Alexei Gavrilovich Venetsianov (1780-1847)
He is the artist - painter, master of a genre art, rural life paintings, the portraitist and writer.
Alexei Venetsianov was the first artist in a history of Russian art, who not only represented a life of peasants, rural genres, but also has created a poetic image of rural Russia.
Aleksei Gavrilovich Venetsianov is one of the most important Russian painters of the nineteenth century, best noted for his natural yet dignified portrayal of peasants, peasant life, and nature. He is credited with establishing genre painting (particularly related to peasant life) and developing the features of the national Russian landscape. Venetsianov is also recognized for the tremendous role he played in the education of the young artists of limited means.
Venetsianov was born in Moscow in 1780 in the family of a impoverished Greek merchant. He attended a private boarding school and was initially trained for government service as a woodland's surveyor. He studied painting in his free time and worked as a civil servant. Art studies exposed Venetsianov to natural colors and airy atmosphere permeating the paintings of French artist Francois-Marius Granet; the young Russian painter was so impressed that he decided to employ the same techniques in his paintings. In 1802, he moved to St. Petersburg and took courses as an external student at the Academy of Arts, at the same time spending long hours at the Hermitage copying the works of great masters, especially the Dutch landscape painters. In the Hermitage, Venetsianov met V. L. Borovikovsky and became his student. In 1810, the artist received from the Academy the title of a distinguished Associate, which contributed to the growth of his popularity. Two years later, during the Napoleonic campaign, he published a series of patriotic satirical etchings aimed at Napoleon and his allies. His love of nature and the countryside and his desire to paint it in a natural way, reminiscent of Granet, prompted Venetsianov to buy a small estate in the Tver province. He retired in 1820 and summarily abandoned forever his satirical and political art. Moving permanently to his home in the countryside, he focused most of his energy on the depiction of peasants and village life. Moreover, in 1824, after selling The Threshing Barn for a large sum of 5,000 roubles, Venetsianov decided to share his good fortune and established in his house an art school for talented students who could not afford art education. Over the course of its existence, the school enrolled about 70 pupils.
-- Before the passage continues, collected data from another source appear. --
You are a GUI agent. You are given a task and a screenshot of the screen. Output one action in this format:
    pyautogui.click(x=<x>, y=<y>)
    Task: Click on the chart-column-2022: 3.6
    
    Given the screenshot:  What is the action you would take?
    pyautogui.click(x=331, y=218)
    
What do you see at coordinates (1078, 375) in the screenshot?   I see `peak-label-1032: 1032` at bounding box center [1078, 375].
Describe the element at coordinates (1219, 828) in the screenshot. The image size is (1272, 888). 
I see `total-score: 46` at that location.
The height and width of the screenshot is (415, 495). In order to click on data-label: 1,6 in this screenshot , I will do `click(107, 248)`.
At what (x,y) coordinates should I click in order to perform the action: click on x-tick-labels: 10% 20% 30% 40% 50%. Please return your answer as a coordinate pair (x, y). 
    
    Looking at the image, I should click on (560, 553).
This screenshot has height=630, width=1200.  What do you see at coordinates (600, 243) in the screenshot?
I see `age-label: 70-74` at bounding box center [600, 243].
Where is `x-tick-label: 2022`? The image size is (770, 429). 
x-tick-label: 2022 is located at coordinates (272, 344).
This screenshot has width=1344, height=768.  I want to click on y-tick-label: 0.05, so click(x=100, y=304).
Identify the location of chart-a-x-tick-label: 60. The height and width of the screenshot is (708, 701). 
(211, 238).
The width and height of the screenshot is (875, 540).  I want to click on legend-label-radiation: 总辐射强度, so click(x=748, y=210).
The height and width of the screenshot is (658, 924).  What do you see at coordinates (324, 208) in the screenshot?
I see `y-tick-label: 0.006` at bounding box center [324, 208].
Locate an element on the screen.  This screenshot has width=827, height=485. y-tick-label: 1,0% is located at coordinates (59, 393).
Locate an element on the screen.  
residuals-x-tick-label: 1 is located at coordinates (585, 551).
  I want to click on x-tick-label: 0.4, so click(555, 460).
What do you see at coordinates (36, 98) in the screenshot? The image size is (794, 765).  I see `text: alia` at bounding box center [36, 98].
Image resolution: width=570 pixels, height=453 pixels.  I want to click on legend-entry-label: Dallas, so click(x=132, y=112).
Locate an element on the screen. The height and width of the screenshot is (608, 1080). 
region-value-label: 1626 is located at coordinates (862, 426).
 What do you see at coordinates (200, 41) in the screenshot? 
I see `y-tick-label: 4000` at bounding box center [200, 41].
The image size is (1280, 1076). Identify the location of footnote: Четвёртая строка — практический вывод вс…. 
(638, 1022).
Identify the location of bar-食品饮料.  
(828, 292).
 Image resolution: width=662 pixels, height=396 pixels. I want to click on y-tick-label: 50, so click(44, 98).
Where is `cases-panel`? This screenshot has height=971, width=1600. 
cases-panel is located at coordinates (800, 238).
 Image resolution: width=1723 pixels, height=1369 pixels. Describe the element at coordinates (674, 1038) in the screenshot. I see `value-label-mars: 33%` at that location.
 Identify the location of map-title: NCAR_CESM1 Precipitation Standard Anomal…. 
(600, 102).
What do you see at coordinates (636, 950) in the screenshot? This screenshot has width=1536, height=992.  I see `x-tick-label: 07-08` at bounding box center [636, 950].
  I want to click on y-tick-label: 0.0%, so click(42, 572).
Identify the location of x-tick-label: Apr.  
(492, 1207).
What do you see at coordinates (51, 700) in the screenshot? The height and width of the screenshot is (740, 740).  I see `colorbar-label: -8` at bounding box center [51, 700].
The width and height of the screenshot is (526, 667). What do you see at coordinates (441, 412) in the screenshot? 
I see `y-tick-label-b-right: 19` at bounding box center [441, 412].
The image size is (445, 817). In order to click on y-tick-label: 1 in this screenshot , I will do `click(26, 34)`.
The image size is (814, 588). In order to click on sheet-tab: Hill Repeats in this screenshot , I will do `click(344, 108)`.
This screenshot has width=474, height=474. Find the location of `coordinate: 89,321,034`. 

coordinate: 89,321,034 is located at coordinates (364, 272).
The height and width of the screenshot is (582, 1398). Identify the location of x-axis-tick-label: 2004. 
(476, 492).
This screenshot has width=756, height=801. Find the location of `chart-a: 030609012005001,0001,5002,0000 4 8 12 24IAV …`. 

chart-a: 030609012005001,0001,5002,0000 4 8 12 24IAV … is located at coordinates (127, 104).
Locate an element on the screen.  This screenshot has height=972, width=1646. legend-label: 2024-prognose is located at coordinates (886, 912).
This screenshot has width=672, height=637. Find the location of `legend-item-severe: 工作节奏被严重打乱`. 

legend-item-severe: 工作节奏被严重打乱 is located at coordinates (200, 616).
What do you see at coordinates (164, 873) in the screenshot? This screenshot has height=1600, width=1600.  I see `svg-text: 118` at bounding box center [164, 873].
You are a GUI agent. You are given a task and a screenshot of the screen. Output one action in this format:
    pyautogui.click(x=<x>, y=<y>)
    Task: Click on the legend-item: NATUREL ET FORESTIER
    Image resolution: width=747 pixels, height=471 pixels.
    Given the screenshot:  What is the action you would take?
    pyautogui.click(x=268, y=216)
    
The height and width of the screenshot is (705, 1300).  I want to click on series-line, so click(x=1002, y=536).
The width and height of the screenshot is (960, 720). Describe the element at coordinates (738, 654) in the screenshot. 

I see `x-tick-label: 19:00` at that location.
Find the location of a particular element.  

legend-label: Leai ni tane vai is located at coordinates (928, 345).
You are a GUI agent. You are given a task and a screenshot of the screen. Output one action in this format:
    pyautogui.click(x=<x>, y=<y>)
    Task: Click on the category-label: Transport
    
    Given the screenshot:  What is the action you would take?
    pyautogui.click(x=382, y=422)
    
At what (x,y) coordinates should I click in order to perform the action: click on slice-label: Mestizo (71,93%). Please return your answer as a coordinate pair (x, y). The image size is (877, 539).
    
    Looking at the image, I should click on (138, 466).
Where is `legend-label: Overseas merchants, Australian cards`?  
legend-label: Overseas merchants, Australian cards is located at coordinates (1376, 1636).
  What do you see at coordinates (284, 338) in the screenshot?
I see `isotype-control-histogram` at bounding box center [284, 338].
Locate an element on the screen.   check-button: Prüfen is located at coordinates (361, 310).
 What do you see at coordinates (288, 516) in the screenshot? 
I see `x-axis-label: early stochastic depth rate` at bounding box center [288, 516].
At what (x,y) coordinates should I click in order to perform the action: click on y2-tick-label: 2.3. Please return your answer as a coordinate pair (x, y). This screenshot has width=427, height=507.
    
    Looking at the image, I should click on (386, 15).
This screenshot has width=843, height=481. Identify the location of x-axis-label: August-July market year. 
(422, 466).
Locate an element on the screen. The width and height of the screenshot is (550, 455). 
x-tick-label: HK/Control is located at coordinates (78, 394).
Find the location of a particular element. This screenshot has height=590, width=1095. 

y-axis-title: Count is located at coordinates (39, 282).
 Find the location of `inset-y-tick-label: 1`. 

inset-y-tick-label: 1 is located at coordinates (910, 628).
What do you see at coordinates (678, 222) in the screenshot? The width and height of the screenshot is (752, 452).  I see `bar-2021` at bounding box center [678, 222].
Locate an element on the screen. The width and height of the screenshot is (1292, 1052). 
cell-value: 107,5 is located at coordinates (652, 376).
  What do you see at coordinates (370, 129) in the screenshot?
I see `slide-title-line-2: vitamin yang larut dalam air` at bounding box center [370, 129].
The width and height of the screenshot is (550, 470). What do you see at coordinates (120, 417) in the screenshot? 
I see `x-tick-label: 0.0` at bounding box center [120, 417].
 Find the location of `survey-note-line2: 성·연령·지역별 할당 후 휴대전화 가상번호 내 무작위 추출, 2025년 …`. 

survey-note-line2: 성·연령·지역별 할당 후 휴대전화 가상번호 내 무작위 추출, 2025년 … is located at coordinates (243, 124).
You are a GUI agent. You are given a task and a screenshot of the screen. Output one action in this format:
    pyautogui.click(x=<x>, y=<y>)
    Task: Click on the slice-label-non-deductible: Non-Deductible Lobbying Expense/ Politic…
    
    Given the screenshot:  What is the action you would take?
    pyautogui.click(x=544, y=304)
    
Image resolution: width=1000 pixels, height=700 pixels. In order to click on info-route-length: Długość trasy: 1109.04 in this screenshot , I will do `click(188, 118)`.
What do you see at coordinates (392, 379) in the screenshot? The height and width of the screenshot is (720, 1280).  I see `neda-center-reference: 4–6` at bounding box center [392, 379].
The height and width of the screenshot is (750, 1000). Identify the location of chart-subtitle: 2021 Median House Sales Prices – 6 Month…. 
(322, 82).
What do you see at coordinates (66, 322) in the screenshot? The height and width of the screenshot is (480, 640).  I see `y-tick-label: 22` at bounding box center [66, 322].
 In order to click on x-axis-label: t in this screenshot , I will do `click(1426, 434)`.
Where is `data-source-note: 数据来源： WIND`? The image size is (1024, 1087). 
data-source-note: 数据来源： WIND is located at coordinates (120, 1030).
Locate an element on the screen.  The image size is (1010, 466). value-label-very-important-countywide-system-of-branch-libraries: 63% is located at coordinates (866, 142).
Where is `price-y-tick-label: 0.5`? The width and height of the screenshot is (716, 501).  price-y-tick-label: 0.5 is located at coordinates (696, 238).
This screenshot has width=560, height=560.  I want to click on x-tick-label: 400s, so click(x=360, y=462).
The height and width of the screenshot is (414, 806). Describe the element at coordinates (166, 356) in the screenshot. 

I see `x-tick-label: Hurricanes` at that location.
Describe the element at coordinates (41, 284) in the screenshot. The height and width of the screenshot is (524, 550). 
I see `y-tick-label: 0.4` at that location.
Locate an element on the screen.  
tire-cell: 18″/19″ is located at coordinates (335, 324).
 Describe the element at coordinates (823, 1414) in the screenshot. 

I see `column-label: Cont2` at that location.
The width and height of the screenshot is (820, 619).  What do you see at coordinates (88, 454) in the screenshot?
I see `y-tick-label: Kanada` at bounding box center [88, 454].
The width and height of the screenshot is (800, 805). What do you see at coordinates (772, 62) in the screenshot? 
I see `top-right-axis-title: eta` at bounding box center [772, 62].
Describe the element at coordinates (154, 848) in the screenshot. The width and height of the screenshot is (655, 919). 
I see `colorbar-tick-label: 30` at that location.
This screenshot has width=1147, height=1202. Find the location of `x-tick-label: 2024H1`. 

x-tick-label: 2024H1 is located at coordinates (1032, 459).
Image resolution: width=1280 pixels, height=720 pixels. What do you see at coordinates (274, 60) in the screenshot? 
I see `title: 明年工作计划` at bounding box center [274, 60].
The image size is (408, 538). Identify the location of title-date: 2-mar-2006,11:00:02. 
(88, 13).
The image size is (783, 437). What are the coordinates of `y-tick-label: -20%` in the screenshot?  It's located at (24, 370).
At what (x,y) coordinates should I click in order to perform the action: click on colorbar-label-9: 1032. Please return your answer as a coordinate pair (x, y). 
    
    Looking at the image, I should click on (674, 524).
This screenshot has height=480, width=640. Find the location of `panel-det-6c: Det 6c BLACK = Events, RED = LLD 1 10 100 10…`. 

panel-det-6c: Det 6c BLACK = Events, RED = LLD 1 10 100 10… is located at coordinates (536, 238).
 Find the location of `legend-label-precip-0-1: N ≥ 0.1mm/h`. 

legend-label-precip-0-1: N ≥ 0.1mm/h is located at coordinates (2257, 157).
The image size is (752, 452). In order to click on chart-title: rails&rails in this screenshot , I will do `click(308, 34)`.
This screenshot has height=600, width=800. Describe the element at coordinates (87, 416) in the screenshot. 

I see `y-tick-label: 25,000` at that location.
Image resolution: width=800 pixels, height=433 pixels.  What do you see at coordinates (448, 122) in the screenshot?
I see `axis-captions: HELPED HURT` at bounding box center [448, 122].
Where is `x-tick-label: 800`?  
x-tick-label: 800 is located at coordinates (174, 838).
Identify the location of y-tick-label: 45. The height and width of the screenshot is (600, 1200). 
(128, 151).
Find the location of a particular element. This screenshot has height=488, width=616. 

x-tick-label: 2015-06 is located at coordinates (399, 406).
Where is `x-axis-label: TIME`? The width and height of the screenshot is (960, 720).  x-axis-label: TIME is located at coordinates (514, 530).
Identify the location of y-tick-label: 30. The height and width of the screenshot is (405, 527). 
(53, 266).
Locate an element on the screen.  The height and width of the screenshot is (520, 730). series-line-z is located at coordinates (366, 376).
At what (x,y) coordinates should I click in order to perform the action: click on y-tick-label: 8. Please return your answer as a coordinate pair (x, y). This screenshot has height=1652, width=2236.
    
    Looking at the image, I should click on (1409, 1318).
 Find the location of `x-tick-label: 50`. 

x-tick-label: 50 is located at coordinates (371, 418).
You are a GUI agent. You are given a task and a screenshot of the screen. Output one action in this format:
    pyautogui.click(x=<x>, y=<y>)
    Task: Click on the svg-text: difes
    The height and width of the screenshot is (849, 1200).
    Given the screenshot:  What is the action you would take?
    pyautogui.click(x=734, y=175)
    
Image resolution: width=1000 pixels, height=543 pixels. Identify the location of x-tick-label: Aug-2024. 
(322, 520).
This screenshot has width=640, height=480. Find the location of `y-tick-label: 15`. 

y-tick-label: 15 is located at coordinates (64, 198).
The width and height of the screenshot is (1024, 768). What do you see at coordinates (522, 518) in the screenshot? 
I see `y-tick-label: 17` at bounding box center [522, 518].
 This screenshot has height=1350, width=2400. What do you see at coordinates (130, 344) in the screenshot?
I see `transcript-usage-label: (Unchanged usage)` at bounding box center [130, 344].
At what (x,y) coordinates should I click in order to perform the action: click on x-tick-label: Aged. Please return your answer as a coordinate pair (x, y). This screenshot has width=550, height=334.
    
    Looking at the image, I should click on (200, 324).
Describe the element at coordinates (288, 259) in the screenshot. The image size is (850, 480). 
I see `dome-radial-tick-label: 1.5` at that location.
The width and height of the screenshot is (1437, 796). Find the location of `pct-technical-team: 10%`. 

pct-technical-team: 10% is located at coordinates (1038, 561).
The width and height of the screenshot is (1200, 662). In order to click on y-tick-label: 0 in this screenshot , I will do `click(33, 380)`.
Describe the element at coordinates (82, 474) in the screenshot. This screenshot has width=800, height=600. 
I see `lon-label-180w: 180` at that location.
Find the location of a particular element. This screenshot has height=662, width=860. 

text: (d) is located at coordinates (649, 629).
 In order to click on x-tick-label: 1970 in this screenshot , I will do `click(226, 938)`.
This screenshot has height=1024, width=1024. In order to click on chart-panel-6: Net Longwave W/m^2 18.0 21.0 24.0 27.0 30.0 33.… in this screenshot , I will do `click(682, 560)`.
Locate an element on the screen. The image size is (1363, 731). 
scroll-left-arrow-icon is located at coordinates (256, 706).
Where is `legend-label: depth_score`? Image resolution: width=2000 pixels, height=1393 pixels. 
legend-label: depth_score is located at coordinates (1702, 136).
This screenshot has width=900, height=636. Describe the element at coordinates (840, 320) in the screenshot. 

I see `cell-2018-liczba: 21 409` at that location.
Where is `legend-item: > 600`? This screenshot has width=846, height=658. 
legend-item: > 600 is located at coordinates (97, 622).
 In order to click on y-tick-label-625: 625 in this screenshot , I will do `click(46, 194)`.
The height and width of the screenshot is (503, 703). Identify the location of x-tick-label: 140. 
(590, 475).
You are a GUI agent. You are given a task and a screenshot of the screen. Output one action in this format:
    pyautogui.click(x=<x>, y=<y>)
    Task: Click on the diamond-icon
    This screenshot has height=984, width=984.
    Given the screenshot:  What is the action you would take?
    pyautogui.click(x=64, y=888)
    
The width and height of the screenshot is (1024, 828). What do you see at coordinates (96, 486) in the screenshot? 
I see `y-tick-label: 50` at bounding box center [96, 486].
Among those who distinguished themselves later were G. Soroka, N. Krylov, A. Alexeyev, L. Plakhov, A. Tyranov, K. Zelentsov, S. Zarianko, and G. Mikhailov. Their knowledge of the subject and their ability to portray it in a straightforward and unaffected way helped to develop farther the genre of peasant painting.
Alexsei Venetsianov's best known works include In The Field: Spring (mid 1820s), The Threshing Floor (1821 or 1822), Sleeping Shepherd (between 1823 and 1826), The Morning of a Landlady (1823), Reaper (1820s), Reapers (1820s), and Harvesting: Summer (mid 1820s). The characteristics of his works that made a memorable and lasting impression on the Russian art scene were his disregard for the common rules and techniques used by most artists during the nineteenth century. Crossing the line dividing art and reality, Venetsianov created beautiful and somewhat idealistic representations of peasants and depicted the virtues of peasant life while using natural light and natural environment to show a realistic image of everyday life. Since Venetsianov loved nature and the outdoors, most of his paintings were created "en plein air;" this method of work gave all his paintings a certain spontaneity, freshness, and luminosity. Living and working among peasants, the artist understood their life and developed the proper perspective to paint them. His paintings were often a combination between true portraits and general types; using the works of old masters as examples, Venetsianov seemed to follow Renaissance ideas about composition and presentation of the figures.
Venetsianov's major contributions to the world of nineteenth century art included:
1. recognition and acknowledgement of the importance of light in painting,
2. blending of the figures with the landscape to create unity between humans and nature,
3. showing the virtues rather than the vices of peasants,
4. painting aristocratic subjects in informal and casual surroundings,
5. making a transition to the techniques of early Romanticism
Venetsianov died from accident in road - the sledge, which have overturned on abrupt turn, have striken him a mortal blow.